In case you’ve been living under a rock, it’s been revealed that securities regulations galore were broken by MF Global, and those violations contributed mightily to the bankruptcy. Some $1.2 Billion of supposedly “segregated” client money is “missing.” Well, isn’t it obvious that it was stolen, most likely by the people who had access to it, took it out of the accounts, and then continued to send out statements that indicated it was still there? Is that “legal”? Does anyone in high finance know what “legal” means anymore? Does anyone care?
We are four years into the greatest financial calamity in human history, and not one single person in any high position of responsibility in the banking industry, including people who have stipulated in Grand Jury hearings that they knew they were committing fraud on a massive scale, has been prosecuted, let alone convicted or jailed.
The MF Global bankruptcy has demonstrated yet again that insiders and big banksters can steal anything they want without fear of retribution. Oh yes, Jon Corzine is going to be called in front of a CONgressional inquiry, and rest assured CONgress will tell Mr. Corzine they are very angry at him, and they really really mean to get to the bottom of this, and there will be lots of CONgressional faces making lots of definitive statements for the cameras. But nothing will happen, the money is gone, the perps walked (away.) The bankruptcy Trustee has locked up the clients’ remaining funds while the margin calls (calls to those very same clients for additional funds) continue. To call the conduct of this affair “reprehensible” just really doesn’t do it justice.
This affair has destroyed confidence in the commodities markets, where MFG was a player. Perhaps that was the intent: wave after wave of selling has hit many commodity prices. The money, plus money from the Eurozone, is being frightened into…U.S. Treasuries.
In a very related matter, the “Super Committee” failed, as I assured you it would, to come to any agreement on cutting the deficit. It was supposed to fail. It was never meant as anything other than a technique to kick the “deficit crisis” can down the road and head off another impending U.S. debt downgrade. Mission accomplished. The only people who look stupid are the ones who believed it in the first place. The Republicans are already talking about how they will change the law to prevent any meaningful cuts from the defense budget that might otherwise take place under the “automatic cuts” regime. Some automatic cuts, huh? Expect the Dems to rally their forces for a similar effort related to protecting federal entitlement spending. CONgress promised to cut, and no cuts materialized. Ho hum, just another day in America. And that’s that. Where’s the outrage?
The game has always been: last man standing wins. The U.S. is still abusing, and still able to abuse, its position as issuer of the debt-currency of last resort, the USD.
The Eurozone is in full blown banking crisis.

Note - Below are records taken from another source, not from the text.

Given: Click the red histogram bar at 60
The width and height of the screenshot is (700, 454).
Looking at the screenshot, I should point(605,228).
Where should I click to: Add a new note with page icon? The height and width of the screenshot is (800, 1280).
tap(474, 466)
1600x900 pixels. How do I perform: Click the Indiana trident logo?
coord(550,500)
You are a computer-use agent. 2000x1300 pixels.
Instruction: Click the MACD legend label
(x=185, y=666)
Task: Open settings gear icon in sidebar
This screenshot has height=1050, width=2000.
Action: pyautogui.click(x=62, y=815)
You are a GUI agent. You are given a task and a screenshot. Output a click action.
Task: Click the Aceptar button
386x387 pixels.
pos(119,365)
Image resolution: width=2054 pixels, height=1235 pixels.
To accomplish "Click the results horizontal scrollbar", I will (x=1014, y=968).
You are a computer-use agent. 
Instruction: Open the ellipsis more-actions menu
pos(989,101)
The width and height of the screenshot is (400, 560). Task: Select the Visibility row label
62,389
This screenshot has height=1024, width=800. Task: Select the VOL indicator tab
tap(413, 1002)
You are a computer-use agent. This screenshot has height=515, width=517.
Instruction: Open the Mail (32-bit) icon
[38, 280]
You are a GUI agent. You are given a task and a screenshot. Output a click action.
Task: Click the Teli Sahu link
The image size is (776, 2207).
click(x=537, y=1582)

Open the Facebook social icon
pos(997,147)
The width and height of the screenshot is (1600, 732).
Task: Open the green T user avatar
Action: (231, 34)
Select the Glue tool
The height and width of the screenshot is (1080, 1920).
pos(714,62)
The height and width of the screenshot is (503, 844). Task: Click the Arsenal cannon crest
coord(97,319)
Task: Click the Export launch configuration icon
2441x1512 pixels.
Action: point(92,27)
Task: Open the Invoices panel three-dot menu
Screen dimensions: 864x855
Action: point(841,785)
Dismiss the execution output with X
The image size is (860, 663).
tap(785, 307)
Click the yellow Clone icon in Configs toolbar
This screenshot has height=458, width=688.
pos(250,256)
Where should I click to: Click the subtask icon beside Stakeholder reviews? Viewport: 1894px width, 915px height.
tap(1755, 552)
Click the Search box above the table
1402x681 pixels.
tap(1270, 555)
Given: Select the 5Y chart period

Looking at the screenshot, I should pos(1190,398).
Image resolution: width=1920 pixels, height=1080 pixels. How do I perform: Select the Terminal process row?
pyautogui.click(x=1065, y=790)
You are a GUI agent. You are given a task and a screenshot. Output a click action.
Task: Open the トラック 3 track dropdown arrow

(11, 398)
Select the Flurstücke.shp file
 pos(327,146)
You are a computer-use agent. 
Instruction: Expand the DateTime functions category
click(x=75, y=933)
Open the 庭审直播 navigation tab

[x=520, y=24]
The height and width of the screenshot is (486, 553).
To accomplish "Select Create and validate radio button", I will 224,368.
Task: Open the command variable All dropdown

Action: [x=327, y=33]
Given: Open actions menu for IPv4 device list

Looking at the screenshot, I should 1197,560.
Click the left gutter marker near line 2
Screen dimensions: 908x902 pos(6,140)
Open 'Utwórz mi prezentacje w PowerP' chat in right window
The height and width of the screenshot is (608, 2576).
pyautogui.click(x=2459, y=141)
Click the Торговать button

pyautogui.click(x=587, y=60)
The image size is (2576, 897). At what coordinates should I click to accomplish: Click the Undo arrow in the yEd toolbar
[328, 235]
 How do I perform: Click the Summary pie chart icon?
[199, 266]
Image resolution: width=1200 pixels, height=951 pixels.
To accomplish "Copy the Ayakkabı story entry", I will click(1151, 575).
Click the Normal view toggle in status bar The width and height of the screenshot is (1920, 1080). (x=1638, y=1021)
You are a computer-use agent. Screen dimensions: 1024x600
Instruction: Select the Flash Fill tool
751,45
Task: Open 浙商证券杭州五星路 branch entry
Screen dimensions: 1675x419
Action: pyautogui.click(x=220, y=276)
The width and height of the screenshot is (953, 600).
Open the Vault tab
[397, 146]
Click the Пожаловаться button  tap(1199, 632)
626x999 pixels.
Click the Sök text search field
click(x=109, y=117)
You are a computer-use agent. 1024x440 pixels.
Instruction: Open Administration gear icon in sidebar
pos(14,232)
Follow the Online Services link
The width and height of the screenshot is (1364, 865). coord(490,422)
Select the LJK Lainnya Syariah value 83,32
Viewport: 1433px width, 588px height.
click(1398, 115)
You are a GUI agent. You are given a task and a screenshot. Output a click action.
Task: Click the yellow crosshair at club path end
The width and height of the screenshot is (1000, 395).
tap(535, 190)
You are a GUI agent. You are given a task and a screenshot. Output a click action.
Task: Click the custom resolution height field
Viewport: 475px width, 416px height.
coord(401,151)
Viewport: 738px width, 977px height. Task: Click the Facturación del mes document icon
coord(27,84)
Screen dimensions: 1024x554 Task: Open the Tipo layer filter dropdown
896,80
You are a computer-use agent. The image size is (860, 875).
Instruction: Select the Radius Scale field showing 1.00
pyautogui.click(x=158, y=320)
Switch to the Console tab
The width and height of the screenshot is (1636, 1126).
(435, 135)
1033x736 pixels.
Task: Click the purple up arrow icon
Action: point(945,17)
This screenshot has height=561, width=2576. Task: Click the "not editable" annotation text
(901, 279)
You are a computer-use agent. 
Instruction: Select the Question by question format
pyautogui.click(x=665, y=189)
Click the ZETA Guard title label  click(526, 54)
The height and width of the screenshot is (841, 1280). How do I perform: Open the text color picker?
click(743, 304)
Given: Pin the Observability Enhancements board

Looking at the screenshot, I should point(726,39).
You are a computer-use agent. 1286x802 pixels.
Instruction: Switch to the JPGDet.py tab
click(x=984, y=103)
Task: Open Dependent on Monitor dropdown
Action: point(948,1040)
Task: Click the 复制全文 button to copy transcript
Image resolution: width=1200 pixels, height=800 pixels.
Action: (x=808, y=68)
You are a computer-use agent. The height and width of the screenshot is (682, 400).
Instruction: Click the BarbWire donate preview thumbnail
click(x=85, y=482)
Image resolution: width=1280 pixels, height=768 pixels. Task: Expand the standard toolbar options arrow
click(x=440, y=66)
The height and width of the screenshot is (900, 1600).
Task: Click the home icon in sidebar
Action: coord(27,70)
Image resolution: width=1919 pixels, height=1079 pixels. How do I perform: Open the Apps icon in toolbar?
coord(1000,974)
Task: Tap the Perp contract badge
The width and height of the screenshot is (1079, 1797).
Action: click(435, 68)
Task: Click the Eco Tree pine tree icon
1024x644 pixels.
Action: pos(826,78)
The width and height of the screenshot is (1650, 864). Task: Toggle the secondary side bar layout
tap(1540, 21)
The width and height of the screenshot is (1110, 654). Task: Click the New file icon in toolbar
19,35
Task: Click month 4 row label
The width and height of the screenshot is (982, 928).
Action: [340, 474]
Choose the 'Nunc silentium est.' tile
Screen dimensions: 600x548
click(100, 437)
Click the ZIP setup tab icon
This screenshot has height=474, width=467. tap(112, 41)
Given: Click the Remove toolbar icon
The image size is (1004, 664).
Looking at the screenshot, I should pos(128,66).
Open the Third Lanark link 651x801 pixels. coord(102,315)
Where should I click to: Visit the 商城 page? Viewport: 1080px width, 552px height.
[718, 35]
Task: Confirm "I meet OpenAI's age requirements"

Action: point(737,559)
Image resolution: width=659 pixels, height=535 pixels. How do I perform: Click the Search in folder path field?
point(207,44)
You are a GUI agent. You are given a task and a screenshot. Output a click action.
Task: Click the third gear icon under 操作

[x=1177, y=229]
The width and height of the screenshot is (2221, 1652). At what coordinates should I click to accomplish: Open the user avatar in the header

In other posts we’ve covered the EZ’s actual needs for new capital and the increasingly outlandish lies they’ve told in recent weeks about where the money was going to come from; in a video interview on CNBC now available on Zerohedge, one analyst states flatly “1 Trillion [Euro, leveraged four times] is not even close” to what they need. When you hear the words “a liquidity run that’s market-driven,” is it time to drive to the bank?
Note in the video how Italy and Spain’s ten year bond yields have recently smashed through the 6% barrier, widely viewed as the breaking point, joining Greece, Ireland, and Portugal [edit: thursday, Belgian ten-year yields have just spiked to 5.72%, having been as low as 4.3% two weeks ago). Remember, the yield on the U.S. ten year is currently two percent, and we are paying about $400 Billion per year in interest expense. Imagine what would happen if our interest rate tripled! It’s simple arithmetic that even Eric Cantor can do. The next time we need funding and there’s no foreign crisis to scare money our way, what will we do? Print, baby, print! That is what many “economists” in Europe are demanding the European Central Bank do.
Change is coming. I promise. Does anybody care?